30. The method of claim 11, further comprising:

causing a Hypertext Transfer Protocol (HTTP) connection to be established between the electronic facsimile delivery system and a first one of the receiving nodes comprising a phone; and

using the HTTP connection to report the recipient status of the phone as being connected to the network and available for communication, and to receive at the phone the encapsulated data for the electronic facsimile.

31. The method of claim 2, wherein establishing the communication link comprise establishing an HTTP connection.

32. The method of claim 11, wherein transmitting status notification signals comprises sending messages over the network to the electronic facsimile delivery system periodically.

33. The method of claim 1, wherein the recipient state corresponding to a first one of the receiving nodes comprises a first recipient state indicating that the first receiving node is operating in an online mode and thus available to receive a first one of the electronic facsimiles over the network.
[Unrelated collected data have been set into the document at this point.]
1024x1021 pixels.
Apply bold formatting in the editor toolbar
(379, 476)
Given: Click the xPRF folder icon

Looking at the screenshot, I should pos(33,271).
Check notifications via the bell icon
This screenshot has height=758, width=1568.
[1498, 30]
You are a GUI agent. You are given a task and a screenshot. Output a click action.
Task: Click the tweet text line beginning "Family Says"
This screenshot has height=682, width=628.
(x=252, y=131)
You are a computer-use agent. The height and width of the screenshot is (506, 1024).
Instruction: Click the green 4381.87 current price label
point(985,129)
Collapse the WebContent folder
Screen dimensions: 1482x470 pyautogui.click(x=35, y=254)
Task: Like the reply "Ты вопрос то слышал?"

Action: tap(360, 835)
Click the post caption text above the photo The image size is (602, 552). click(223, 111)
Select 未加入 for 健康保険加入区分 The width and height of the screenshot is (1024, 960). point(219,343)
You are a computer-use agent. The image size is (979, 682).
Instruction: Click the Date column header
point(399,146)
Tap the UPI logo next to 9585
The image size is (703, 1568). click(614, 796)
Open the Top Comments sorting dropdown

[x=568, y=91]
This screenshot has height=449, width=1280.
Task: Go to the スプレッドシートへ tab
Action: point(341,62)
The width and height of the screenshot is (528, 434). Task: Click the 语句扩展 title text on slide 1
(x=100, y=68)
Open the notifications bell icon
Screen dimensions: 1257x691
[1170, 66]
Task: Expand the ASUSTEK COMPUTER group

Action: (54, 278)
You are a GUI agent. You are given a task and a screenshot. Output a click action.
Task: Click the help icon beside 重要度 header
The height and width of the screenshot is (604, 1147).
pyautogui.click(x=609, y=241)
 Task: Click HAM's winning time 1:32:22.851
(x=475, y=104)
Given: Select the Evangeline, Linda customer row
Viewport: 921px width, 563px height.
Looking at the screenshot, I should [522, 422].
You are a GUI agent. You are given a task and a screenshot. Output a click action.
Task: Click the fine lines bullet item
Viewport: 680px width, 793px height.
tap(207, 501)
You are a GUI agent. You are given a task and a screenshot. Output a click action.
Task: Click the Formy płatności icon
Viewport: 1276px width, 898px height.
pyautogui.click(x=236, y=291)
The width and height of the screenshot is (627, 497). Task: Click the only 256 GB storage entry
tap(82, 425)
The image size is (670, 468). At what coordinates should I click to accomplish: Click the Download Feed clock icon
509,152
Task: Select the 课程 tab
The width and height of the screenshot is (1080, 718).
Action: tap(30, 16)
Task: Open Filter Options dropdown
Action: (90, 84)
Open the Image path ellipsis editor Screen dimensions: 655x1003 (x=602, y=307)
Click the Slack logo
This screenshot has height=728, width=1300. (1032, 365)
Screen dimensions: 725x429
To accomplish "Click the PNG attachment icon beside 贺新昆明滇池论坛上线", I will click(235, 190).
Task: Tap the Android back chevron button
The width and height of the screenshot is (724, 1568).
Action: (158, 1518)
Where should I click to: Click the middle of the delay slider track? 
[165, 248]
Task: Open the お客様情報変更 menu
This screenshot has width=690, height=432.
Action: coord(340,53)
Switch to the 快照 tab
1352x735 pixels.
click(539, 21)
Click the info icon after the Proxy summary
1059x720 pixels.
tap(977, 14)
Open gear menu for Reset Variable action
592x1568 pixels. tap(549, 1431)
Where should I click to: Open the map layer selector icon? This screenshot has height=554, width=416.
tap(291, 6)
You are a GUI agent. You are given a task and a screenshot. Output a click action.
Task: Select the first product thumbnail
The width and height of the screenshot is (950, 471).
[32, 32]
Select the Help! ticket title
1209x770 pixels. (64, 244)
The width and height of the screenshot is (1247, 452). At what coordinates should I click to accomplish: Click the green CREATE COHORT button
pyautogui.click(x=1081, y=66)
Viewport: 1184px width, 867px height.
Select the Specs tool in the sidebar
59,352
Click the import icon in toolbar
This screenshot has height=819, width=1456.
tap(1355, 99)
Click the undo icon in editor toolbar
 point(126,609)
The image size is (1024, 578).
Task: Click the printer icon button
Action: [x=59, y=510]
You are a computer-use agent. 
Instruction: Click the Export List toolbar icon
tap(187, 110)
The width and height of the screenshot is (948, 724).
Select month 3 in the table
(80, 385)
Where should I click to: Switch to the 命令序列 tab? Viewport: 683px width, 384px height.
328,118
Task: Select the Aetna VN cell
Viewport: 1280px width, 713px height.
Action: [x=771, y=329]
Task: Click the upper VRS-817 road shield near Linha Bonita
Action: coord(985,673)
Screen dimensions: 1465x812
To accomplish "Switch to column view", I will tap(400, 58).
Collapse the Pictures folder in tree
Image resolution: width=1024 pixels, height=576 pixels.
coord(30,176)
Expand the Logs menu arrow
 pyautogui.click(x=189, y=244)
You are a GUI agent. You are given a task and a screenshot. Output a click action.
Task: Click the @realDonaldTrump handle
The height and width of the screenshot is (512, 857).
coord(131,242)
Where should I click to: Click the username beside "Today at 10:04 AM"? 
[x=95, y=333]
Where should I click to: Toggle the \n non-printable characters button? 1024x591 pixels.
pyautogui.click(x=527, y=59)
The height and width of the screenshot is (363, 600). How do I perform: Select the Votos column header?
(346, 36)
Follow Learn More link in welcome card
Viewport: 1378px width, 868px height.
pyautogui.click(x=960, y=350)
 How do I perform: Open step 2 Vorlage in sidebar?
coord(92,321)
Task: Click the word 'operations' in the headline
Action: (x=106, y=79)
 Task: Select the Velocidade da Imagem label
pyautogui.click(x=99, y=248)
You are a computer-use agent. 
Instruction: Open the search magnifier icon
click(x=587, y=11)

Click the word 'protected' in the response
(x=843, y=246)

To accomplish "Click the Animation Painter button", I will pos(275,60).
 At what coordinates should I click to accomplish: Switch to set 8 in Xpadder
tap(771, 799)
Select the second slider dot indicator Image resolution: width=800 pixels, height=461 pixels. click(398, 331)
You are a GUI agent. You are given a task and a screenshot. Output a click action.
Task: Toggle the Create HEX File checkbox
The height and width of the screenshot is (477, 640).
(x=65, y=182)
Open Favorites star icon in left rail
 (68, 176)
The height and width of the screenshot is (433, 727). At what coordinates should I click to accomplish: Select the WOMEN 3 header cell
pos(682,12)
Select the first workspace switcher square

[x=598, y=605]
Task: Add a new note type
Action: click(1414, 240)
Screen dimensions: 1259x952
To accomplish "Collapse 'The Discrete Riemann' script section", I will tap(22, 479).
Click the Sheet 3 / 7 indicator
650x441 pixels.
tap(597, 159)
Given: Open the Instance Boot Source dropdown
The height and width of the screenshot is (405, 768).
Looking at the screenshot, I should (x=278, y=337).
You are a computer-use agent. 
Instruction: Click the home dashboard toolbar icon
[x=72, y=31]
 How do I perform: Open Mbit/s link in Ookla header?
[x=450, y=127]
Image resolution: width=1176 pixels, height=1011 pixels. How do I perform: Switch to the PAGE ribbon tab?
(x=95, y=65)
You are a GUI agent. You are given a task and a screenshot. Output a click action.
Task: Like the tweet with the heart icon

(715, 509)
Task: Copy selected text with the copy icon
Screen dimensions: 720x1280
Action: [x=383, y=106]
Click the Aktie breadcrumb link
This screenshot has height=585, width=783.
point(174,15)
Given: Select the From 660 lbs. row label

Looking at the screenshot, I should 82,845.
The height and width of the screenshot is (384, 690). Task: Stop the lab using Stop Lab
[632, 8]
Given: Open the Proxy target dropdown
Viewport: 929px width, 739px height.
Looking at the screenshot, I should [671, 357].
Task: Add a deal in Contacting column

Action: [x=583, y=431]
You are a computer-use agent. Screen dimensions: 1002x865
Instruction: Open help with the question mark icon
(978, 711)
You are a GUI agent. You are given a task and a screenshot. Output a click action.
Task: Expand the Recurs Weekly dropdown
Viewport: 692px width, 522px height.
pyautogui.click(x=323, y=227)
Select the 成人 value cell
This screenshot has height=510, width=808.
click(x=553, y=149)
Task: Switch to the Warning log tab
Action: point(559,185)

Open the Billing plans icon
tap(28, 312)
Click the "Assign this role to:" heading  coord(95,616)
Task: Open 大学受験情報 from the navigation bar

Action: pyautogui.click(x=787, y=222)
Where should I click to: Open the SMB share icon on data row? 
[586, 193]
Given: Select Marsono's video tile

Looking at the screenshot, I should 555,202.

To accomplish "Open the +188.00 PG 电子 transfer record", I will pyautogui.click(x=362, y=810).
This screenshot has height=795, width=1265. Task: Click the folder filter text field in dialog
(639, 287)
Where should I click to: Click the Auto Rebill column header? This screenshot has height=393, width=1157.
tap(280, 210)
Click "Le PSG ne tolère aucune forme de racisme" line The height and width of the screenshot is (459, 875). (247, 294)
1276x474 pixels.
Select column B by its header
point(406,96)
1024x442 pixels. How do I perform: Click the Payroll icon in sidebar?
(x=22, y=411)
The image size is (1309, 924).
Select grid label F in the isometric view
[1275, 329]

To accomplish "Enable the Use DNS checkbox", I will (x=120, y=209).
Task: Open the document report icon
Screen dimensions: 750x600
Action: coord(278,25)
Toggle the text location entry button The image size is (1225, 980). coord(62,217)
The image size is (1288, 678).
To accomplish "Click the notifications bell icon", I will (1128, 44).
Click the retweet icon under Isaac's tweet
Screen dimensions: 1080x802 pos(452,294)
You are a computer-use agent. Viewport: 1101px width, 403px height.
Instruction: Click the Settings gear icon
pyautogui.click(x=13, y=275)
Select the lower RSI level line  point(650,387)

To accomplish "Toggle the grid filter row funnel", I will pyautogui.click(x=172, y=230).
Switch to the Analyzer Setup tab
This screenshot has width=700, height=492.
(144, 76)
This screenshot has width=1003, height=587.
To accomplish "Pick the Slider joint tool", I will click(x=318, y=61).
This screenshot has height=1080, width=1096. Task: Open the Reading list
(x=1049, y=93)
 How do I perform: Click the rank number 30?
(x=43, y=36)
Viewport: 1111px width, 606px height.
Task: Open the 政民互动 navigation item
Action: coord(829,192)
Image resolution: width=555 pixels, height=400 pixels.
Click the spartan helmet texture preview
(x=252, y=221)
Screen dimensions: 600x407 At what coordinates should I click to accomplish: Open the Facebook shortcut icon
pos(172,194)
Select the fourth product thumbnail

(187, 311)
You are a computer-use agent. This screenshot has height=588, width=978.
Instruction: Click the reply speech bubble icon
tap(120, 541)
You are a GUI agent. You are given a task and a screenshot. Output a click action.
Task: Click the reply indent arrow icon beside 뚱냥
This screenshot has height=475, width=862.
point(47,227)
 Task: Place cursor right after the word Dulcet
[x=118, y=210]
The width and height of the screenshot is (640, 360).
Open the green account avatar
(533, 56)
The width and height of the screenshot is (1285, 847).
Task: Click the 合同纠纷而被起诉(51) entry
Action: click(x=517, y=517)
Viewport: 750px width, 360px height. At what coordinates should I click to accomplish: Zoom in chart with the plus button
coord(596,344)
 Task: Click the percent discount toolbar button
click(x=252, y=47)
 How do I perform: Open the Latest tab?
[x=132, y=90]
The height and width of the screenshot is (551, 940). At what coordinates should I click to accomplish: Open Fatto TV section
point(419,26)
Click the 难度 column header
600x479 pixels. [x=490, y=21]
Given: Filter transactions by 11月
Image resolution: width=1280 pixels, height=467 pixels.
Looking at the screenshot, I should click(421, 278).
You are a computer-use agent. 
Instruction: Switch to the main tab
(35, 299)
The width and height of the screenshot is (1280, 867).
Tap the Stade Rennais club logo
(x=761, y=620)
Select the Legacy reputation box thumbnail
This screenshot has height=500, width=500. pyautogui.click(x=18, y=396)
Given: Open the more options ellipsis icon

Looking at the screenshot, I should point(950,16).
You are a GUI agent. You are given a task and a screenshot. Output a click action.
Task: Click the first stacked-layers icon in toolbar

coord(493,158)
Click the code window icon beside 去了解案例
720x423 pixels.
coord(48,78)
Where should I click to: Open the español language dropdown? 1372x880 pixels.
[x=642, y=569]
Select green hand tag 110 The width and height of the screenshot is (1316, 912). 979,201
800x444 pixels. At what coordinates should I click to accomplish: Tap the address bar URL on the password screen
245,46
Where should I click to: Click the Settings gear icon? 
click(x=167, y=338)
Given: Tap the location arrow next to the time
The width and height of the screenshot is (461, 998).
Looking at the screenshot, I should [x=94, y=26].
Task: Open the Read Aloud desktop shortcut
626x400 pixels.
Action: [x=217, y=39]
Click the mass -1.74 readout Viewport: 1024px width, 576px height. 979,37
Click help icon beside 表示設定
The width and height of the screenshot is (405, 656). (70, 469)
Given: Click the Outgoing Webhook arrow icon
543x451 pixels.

34. A method of delivering electronic facsimiles, comprising:

providing a delivery system operable in an online mode and an offline mode, depending on states of receiving nodes to which electronic facsimiles are to be sent;

receiving one or more online/offline status signals from each of the receiving nodes;

storing status data for each of the receiving nodes in a repository of the delivery system in response to receiving the online/offline status signals;

operating the delivery system in the online mode in response to the stored status data indicating an online status for a first one of the receiving nodes, thereby transmitting a first one of the electronic facsimiles directly to the first receiving node;

operating the delivery system in the offline mode in response to the stored status data indicating an offline status for a second one of the receiving nodes, thereby storing a second one of the electronic facsimiles in the delivery system pending a change in operating modes of the delivery system with respect to the second receiving node;

wherein at least some of the receiving nodes access the delivery system via a public portion of a network.

35. The method of claim 34, further comprising:

storing the status data for the receiving nodes prior to receiving the electronic facsimiles.

36. The method of claim 34, further comprising:

receiving a first one of the status signals for the second receiving node, the first status signal indicating the status of the second receiving node has changed from offline to online;

modifying the operation mode of the delivery system with respect to the second receiving node from the offline mode to the online mode; and

sending the stored second electronic facsimile to the second receiving node.